Extracted records:
===============

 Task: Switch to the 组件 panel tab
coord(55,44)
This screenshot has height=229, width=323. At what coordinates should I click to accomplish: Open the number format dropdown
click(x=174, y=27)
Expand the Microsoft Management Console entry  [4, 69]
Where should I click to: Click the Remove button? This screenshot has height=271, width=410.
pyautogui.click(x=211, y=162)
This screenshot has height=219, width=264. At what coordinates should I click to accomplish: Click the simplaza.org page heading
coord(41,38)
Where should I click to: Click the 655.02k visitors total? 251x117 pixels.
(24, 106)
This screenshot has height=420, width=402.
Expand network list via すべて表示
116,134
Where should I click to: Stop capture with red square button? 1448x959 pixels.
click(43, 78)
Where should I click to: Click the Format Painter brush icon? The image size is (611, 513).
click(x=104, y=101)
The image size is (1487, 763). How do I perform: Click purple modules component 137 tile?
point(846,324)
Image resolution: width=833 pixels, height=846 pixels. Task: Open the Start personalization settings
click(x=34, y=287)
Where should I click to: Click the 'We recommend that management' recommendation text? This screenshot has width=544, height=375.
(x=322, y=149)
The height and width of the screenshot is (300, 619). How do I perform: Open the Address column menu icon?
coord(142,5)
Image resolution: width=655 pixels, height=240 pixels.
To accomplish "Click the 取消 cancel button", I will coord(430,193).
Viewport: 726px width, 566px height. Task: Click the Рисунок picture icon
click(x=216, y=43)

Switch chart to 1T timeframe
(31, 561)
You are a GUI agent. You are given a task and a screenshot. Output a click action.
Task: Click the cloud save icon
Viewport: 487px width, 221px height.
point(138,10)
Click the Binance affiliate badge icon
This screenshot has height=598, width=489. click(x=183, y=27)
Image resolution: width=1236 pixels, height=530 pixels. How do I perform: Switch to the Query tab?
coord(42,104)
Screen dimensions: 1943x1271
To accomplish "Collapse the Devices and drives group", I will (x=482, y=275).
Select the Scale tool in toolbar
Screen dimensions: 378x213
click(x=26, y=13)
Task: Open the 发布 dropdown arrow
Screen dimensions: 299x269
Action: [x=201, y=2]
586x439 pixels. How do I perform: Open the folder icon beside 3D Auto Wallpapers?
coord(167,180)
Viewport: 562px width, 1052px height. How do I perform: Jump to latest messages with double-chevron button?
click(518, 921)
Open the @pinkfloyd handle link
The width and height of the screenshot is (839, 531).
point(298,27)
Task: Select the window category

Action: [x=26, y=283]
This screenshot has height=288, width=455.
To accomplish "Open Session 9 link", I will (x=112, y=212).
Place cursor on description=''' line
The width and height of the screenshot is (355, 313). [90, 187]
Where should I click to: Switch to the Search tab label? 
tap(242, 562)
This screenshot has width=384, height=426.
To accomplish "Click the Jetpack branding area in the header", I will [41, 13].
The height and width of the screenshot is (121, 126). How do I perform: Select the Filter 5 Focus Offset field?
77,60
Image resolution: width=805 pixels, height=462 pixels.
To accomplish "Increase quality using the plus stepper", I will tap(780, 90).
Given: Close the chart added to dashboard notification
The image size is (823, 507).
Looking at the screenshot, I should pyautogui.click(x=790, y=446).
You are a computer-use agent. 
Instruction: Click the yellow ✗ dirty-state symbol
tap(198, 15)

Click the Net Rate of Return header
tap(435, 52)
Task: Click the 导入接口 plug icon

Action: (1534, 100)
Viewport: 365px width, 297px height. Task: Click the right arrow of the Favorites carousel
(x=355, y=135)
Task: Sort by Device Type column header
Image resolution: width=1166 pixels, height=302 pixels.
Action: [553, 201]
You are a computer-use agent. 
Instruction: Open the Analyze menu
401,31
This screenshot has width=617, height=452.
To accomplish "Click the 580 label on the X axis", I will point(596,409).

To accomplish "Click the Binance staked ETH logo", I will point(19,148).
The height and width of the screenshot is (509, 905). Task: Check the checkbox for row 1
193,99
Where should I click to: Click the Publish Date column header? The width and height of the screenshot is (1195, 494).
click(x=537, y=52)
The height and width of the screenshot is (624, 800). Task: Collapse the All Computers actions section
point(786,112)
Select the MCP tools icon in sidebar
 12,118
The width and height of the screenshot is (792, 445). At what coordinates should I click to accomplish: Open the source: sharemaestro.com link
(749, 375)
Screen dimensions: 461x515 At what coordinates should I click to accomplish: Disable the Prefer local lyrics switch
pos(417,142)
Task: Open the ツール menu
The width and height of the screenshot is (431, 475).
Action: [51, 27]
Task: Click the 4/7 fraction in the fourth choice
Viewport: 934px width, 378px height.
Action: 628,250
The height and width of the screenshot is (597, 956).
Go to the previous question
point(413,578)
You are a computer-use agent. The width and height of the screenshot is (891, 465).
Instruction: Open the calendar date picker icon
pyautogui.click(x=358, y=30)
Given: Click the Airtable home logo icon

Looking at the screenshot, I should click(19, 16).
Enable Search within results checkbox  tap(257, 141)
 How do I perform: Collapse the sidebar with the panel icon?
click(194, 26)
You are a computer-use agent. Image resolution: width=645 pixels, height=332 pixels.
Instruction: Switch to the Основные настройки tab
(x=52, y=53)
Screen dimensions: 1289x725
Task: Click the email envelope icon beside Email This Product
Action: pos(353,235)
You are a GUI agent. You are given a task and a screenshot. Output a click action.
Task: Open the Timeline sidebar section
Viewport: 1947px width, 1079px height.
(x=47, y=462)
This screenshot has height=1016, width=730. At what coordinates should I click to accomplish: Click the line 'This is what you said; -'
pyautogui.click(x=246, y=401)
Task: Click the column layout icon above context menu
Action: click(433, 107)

===============

Please reproduce the material verbatim, starting with its first line and going on through the line that contains "pyautogui.click(x=211, y=162)", with both ends included.

 Task: Switch to the 组件 panel tab
coord(55,44)
This screenshot has height=229, width=323. At what coordinates should I click to accomplish: Open the number format dropdown
click(x=174, y=27)
Expand the Microsoft Management Console entry  [4, 69]
Where should I click to: Click the Remove button? This screenshot has height=271, width=410.
pyautogui.click(x=211, y=162)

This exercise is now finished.